JOB
Lay out the stretch of the data from the line containing "Open Hotels bed icon in sidebar" through the line containing "I will pos(152,68)." as a Markdown table with the columns No. and Entry, numbering each line and leaving out blank lines.

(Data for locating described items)
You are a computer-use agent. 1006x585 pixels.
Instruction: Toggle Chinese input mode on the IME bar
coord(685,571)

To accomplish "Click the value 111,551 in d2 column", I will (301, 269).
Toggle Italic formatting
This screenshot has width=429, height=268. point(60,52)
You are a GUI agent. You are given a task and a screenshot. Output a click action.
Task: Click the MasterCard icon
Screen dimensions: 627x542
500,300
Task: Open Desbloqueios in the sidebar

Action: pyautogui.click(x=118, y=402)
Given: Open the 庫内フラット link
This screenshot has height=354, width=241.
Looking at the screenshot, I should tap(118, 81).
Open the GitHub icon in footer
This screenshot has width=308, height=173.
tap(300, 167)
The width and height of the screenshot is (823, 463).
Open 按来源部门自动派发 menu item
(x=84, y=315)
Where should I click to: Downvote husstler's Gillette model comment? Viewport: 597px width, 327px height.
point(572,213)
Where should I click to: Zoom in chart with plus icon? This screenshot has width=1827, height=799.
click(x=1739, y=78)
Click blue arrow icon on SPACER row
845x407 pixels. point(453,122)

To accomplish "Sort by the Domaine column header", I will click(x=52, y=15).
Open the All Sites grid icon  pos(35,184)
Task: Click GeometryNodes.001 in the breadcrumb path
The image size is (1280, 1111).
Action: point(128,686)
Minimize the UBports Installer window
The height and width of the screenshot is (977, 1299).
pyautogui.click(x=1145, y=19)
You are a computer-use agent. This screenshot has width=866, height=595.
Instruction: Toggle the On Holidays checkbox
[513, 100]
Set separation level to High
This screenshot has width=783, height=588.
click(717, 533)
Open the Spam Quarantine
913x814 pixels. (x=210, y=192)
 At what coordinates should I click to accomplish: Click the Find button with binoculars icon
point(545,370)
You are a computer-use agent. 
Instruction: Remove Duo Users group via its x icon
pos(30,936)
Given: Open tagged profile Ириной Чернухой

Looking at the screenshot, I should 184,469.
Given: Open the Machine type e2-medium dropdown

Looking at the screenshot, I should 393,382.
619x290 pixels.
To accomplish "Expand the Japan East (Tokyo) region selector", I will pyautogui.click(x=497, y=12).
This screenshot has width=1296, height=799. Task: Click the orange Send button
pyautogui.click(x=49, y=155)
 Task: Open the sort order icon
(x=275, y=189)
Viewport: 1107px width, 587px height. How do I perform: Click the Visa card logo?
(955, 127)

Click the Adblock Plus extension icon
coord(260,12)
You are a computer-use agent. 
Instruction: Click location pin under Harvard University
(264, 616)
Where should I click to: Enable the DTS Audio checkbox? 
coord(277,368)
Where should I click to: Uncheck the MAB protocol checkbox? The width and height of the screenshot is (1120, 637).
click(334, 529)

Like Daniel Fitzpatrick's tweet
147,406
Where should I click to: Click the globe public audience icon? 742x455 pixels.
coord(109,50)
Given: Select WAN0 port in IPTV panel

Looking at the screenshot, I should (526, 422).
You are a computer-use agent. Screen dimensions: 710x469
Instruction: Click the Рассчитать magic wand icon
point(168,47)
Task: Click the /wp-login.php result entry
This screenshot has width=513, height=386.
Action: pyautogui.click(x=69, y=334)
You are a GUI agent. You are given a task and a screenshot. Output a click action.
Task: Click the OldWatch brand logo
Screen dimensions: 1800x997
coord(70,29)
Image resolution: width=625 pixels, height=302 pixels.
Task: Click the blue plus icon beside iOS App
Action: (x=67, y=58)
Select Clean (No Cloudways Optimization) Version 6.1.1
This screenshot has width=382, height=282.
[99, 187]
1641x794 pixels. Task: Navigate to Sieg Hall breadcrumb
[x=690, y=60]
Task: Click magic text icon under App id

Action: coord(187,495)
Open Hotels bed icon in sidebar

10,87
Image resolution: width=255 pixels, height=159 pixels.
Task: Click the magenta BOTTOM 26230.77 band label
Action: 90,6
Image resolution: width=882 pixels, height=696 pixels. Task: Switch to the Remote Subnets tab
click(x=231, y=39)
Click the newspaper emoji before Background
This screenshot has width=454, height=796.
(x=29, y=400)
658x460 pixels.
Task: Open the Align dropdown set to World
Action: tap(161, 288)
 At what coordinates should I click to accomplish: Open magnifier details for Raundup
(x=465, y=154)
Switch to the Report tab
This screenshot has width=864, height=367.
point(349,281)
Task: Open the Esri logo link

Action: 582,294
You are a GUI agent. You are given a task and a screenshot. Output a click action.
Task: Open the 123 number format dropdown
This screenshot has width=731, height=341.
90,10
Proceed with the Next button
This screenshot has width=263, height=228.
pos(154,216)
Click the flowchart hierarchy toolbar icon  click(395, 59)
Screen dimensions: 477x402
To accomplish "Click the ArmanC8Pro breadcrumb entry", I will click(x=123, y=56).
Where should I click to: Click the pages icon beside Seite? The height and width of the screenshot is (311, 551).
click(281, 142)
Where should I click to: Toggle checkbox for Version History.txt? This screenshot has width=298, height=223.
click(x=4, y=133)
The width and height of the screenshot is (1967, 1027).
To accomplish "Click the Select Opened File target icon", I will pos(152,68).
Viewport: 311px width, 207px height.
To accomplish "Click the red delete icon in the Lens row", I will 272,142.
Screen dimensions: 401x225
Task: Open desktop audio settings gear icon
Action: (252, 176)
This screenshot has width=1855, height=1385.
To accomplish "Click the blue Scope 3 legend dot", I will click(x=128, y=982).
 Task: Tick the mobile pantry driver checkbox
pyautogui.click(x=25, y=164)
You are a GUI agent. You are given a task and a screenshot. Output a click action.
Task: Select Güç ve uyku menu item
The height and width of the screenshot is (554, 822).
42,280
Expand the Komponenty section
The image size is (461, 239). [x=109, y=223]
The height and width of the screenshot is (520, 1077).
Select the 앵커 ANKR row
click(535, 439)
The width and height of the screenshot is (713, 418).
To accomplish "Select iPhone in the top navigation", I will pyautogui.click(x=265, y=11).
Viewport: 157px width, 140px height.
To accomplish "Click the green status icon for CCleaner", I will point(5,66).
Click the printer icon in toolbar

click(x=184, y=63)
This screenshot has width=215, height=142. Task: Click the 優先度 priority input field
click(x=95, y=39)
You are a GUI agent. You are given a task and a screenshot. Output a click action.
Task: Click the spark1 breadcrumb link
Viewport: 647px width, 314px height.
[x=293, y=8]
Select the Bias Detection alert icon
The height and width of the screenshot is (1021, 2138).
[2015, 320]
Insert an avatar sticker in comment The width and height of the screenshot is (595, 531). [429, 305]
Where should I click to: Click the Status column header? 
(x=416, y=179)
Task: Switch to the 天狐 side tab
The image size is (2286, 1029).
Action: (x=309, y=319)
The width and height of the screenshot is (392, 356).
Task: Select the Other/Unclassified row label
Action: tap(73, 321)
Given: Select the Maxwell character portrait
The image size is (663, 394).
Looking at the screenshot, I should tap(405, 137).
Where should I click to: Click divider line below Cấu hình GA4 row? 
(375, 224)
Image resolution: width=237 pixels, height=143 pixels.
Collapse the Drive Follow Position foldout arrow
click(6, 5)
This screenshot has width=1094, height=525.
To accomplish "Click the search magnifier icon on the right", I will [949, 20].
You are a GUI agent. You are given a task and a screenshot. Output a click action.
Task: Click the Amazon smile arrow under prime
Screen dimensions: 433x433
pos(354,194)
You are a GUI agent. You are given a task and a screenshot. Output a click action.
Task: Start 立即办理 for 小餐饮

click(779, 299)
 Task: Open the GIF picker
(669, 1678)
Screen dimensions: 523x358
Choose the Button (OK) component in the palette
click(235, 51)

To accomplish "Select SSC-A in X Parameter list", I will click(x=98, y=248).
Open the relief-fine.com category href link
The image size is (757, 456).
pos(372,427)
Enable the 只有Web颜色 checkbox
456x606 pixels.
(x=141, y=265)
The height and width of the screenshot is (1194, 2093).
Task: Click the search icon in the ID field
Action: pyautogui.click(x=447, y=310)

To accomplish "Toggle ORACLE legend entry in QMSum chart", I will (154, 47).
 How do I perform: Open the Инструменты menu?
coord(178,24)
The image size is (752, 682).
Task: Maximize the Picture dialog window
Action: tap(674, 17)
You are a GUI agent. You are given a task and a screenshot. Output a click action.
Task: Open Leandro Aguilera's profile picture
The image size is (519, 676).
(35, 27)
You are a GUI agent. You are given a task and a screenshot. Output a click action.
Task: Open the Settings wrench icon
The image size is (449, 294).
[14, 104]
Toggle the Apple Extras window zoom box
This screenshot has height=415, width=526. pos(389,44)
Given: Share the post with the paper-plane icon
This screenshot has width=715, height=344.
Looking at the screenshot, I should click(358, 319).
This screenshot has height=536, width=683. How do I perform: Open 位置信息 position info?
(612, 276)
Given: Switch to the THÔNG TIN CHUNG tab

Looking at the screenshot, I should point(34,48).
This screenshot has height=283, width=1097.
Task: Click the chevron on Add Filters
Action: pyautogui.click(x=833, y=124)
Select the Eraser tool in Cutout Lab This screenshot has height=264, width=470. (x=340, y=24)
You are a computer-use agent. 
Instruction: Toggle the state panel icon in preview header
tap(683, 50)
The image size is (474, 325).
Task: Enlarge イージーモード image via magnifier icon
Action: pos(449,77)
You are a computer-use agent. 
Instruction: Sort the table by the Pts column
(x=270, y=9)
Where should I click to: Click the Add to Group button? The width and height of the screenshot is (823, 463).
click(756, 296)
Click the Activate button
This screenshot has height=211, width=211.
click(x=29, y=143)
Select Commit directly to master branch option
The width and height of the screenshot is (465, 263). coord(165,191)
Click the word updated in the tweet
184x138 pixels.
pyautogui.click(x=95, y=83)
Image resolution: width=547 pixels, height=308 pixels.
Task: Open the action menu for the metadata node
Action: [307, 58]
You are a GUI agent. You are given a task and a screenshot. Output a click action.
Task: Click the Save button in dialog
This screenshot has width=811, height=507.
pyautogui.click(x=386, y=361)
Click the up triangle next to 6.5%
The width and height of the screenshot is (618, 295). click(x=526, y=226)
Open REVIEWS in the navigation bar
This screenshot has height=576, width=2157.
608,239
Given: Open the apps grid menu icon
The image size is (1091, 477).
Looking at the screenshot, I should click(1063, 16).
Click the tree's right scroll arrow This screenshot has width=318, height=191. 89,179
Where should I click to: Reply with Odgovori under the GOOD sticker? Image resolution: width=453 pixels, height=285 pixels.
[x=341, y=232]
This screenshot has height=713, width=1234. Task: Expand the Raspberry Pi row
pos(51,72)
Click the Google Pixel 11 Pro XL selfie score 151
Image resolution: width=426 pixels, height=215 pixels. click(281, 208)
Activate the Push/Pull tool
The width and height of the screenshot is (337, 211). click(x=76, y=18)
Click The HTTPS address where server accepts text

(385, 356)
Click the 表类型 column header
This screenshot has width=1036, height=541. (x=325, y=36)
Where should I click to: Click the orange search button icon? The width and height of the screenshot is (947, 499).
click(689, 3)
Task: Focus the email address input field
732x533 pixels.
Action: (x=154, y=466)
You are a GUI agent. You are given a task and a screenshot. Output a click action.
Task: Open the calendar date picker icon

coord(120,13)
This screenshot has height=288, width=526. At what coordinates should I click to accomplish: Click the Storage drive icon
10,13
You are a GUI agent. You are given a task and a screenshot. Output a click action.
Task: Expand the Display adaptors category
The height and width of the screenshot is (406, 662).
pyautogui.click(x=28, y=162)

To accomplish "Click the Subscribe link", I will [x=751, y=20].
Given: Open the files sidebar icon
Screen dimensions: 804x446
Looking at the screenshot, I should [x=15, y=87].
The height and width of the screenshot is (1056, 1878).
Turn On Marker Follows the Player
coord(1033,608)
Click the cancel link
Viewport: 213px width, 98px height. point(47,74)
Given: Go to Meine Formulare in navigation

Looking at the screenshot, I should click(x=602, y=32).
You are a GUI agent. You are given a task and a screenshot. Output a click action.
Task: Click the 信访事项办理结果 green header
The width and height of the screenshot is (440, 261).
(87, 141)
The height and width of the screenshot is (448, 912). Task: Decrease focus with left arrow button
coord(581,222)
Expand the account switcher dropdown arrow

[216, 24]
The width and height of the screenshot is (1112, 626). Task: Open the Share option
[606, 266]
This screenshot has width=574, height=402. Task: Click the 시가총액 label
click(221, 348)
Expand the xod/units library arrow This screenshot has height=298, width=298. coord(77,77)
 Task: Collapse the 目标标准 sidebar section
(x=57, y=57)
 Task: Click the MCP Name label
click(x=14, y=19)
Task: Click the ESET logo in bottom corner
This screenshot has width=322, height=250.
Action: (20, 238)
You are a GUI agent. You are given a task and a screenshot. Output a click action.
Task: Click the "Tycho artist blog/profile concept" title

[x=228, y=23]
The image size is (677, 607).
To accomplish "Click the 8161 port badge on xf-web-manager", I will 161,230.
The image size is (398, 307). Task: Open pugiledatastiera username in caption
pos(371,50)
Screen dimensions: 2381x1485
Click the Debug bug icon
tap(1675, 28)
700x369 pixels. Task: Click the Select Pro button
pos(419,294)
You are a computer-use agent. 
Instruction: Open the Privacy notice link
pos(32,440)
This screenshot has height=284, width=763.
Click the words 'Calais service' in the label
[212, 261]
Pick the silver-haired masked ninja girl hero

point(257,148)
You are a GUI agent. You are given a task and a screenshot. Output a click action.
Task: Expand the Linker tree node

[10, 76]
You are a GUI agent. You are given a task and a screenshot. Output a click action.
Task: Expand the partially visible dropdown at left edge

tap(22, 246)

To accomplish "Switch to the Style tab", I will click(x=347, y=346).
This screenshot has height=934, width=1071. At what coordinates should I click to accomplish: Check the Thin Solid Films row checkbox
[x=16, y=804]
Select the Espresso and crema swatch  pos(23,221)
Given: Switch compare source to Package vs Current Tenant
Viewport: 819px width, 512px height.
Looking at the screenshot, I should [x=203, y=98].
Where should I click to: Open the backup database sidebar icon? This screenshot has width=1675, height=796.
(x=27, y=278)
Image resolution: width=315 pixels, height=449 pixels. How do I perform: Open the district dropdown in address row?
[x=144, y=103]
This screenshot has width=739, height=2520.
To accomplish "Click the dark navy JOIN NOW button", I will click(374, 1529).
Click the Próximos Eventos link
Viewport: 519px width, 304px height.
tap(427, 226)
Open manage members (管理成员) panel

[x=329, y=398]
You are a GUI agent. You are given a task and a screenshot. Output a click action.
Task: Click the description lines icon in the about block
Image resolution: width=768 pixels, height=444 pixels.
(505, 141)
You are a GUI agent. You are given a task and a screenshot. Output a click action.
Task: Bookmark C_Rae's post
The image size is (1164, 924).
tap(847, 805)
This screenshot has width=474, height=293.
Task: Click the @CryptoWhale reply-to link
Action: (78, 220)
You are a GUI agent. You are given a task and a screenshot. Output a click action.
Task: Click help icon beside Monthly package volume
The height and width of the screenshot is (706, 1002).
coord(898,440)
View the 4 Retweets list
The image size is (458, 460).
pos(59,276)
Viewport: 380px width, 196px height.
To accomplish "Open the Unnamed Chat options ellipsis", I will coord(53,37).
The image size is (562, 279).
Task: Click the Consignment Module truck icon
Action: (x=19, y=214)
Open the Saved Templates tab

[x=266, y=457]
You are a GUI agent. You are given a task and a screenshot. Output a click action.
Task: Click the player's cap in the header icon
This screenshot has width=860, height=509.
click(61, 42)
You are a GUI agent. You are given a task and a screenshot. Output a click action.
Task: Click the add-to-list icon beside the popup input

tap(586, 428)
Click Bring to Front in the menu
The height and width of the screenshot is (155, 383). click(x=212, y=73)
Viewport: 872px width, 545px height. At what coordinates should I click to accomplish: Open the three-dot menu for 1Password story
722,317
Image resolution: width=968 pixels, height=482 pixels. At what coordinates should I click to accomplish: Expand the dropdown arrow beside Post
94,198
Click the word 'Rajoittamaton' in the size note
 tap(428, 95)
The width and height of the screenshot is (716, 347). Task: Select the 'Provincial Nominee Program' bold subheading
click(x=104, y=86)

SOLUTION TO THE EXERCISE
| No. | Entry |
|---|---|
| 1 | Open Hotels bed icon in sidebar |
| 2 | 10,87 |
| 3 | Image resolution: width=255 pixels, height=159 pixels. |
| 4 | Task: Click the magenta BOTTOM 26230.77 band label |
| 5 | Action: 90,6 |
| 6 | Image resolution: width=882 pixels, height=696 pixels. Task: Switch to the Remote Subnets tab |
| 7 | click(x=231, y=39) |
| 8 | Click the newspaper emoji before Background |
| 9 | This screenshot has width=454, height=796. |
| 10 | (x=29, y=400) |
| 11 | 658x460 pixels. |
| 12 | Task: Open the Align dropdown set to World |
| 13 | Action: tap(161, 288) |
| 14 |  At what coordinates should I click to accomplish: Open magnifier details for Raundup |
| 15 | (x=465, y=154) |
| 16 | Switch to the Report tab |
| 17 | This screenshot has width=864, height=367. |
| 18 | point(349,281) |
| 19 | Task: Open the Esri logo link |
| 20 | Action: 582,294 |
| 21 | You are a GUI agent. You are given a task and a screenshot. Output a click action. |
| 22 | Task: Open the 123 number format dropdown |
| 23 | This screenshot has width=731, height=341. |
| 24 | 90,10 |
| 25 | Proceed with the Next button |
| 26 | This screenshot has width=263, height=228. |
| 27 | pos(154,216) |
| 28 | Click the flowchart hierarchy toolbar icon  click(395, 59) |
| 29 | Screen dimensions: 477x402 |
| 30 | To accomplish "Click the ArmanC8Pro breadcrumb entry", I will click(x=123, y=56). |
| 31 | Where should I click to: Click the pages icon beside Seite? The height and width of the screenshot is (311, 551). |
| 32 | click(281, 142) |
| 33 | Where should I click to: Toggle checkbox for Version History.txt? This screenshot has width=298, height=223. |
| 34 | click(x=4, y=133) |
| 35 | The width and height of the screenshot is (1967, 1027). |
| 36 | To accomplish "Click the Select Opened File target icon", I will pos(152,68). |